US aggression has escalated against Venezuela ever since the Chavez government moved to take control of the country’s oil industry in 2001 and use its revenues to fund programs to meet the needs of Venezuela’s poor majority, rather than enriching the Venezuelan capitalist oligarchy and the US oil corporations as the industry had done since oil was first pumped in the 1920s. A US-backed military-business coup against Chavez in April 2002 failed when a worker-soldier revolution defeated it in less than 48 hours. Despite Chavez continuing to secure victories in national elections, such as winning the 2006 presidential election with over 62% of the vote, Washington has poured more resources into efforts to overthrow Chavez.
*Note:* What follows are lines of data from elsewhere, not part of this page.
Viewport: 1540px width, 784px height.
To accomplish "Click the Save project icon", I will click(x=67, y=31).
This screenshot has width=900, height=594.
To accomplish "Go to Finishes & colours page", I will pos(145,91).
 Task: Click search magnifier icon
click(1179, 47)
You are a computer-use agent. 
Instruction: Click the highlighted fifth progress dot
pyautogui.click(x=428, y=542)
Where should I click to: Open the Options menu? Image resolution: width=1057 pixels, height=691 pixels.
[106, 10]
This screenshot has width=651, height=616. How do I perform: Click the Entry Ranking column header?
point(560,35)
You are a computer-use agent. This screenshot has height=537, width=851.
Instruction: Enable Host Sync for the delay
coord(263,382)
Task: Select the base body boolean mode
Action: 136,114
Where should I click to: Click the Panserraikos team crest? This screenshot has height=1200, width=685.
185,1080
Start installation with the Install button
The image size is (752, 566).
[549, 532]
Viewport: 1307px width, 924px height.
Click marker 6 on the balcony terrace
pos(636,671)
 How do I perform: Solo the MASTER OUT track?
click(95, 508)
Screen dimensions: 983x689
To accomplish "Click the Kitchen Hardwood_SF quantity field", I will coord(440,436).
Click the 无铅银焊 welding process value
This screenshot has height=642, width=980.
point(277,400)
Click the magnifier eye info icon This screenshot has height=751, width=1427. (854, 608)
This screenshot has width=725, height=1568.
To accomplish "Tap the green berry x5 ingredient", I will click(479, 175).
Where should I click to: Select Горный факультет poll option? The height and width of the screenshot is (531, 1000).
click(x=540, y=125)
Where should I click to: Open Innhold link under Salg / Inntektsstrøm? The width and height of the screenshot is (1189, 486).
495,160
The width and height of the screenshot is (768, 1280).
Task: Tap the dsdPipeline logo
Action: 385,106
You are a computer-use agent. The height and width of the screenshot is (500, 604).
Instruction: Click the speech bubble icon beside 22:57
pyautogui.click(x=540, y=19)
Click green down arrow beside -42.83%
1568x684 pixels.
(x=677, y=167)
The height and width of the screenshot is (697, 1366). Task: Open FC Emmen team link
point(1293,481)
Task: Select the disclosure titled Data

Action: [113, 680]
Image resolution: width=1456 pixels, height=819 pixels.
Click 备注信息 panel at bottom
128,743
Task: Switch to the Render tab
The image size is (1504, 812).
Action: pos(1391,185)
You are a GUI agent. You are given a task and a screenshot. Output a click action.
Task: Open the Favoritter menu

The US imperialist rulers rightly fear that the millions of people rebelling against US corporate domination across Latin America may take the Venezuelan path of socialist revolution. Both US presidential candidates — Barack Obama and John McCain — have declared Chavez a “threat” to US “national interests”. And both have supported President George Bush’s July 1 reactivation of the Florida-based US Fourth Fleet, disbanded in 1950. In a countermove, Chavez called for a strategic alliance with Russia to protect Venezuela from the US. As part of this strategic alliance, a Russian naval squadron, led by the nuclear-powered missile cruiser Peter the Great is heading to Venezuela for joint naval exercises in November.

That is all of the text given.